4. **Putting it all together (indefinite integral):** So, the whole integral (before plugging in the numbers) is $\frac{z^2}{2} \sec^{-1} z - \frac{1}{2} \sqrt{z^2 - 1}$.

5. **Evaluating at the limits:** Now for the final step, a "definite integral" means we have to plug in the top number (2) and the bottom number ($2/\sqrt{3}$) and subtract!
* **At $z=2$:** I calculated $2^2/2 \sec^{-1} 2 - 1/2 \sqrt{2^2 - 1} = 2 \sec^{-1} 2 - 1/2 \sqrt{3}$. Since $\sec^{-1} 2 = \pi/3$, this became $2(\pi/3) - \sqrt{3}/2 = \frac{2\pi}{3} - \frac{\sqrt{3}}{2}$.
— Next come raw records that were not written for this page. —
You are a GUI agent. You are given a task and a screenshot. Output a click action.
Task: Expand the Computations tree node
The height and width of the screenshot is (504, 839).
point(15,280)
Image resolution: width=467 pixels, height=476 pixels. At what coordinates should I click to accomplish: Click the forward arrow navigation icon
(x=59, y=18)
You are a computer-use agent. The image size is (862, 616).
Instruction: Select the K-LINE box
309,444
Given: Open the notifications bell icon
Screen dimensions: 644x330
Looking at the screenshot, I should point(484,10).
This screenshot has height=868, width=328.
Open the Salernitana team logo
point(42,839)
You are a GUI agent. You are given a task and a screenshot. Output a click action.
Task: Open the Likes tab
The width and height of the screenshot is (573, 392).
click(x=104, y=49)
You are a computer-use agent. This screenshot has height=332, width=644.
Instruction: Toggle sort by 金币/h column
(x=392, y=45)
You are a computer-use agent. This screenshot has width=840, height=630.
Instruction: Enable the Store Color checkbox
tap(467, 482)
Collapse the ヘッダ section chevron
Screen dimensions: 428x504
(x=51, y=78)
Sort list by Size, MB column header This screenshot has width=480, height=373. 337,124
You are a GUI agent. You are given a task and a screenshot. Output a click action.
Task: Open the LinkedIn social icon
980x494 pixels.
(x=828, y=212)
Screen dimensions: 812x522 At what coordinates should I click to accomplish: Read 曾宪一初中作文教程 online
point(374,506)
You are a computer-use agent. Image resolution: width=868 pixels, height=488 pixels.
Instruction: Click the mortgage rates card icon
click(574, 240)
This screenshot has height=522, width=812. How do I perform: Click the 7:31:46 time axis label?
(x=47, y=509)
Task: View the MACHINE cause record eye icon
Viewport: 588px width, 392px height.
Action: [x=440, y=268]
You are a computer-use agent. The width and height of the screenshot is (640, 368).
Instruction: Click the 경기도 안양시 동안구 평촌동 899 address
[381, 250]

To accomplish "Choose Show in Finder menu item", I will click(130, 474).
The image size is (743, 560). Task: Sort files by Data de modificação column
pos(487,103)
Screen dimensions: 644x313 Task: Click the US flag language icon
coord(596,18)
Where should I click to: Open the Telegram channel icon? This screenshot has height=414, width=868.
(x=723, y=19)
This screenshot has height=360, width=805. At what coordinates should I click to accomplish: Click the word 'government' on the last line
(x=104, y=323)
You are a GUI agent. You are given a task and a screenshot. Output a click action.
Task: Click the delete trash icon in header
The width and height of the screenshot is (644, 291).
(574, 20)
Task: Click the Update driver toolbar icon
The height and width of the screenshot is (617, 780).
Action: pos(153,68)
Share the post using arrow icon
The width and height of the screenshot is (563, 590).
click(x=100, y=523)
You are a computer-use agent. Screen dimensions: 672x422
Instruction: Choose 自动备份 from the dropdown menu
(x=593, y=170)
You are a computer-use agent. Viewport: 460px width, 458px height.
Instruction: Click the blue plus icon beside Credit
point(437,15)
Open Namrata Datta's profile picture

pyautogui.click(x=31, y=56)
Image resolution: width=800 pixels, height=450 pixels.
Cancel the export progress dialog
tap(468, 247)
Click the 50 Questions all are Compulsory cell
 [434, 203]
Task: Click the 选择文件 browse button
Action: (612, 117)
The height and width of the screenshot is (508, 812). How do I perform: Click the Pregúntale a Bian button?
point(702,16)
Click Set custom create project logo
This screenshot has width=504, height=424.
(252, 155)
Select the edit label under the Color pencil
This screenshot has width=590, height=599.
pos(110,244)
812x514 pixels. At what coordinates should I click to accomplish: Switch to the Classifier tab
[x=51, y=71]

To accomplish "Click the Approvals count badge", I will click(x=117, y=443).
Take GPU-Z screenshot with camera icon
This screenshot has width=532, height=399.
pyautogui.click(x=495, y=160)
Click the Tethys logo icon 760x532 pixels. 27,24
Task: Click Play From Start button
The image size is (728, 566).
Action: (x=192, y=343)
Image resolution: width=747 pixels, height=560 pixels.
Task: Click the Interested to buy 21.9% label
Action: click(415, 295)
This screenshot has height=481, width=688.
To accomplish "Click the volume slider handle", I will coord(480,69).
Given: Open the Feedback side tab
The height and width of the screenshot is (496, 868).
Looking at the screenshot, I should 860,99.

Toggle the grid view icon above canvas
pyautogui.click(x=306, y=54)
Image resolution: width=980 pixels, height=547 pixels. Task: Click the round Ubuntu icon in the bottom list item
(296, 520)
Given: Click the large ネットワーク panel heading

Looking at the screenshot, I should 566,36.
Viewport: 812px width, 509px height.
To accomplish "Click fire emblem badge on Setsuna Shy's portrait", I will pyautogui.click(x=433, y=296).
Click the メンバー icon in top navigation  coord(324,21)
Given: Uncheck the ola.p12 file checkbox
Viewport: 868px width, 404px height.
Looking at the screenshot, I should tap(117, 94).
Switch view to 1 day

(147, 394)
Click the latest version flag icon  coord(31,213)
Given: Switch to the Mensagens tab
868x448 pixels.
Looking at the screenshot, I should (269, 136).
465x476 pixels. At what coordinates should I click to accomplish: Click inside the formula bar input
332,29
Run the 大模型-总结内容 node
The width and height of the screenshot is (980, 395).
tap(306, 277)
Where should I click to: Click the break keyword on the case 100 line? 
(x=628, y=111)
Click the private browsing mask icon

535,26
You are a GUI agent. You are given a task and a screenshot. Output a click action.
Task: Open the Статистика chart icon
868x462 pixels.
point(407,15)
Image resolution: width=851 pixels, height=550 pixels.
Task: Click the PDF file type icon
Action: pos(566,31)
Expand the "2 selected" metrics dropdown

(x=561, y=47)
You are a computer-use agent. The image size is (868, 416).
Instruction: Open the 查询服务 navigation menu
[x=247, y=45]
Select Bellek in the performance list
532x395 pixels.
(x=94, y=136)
* **At $z=2/\sqrt{3}$:** I calculated $(2/\sqrt{3})^2/2 \sec^{-1} (2/\sqrt{3}) - 1/2 \sqrt{(2/\sqrt{3})^2 - 1} = (4/3)/2 \sec^{-1} (2/\sqrt{3}) - 1/2 \sqrt{4/3 - 1} = 2/3 \sec^{-1} (2/\sqrt{3}) - 1/2 \sqrt{1/3}$. Since $\sec^{-1} (2/\sqrt{3}) = \pi/6$, this became $2/3(\pi/6) - 1/(2\sqrt{3}) = \frac{\pi}{9} - \frac{\sqrt{3}}{6}$.

6. **Subtracting to get the final answer:**
* $(\frac{2\pi}{3} - \frac{\sqrt{3}}{2}) - (\frac{\pi}{9} - \frac{\sqrt{3}}{6})$
* I found common denominators for the fractions: $(\frac{6\pi}{9} - \frac{3\sqrt{3}}{6}) - (\frac{\pi}{9} - \frac{\sqrt{3}}{6})$
* Then, I grouped the $\pi$ terms and the $\sqrt{3}$ terms: $(\frac{6\pi}{9} - \frac{\pi}{9}) + (-\frac{3\sqrt{3}}{6} + \frac{\sqrt{3}}{6})$
* Finally, I added and subtracted: $\frac{5\pi}{9} - \frac{2\sqrt{3}}{6} = \frac{5\pi}{9} - \frac{\sqrt{3}}{3}$.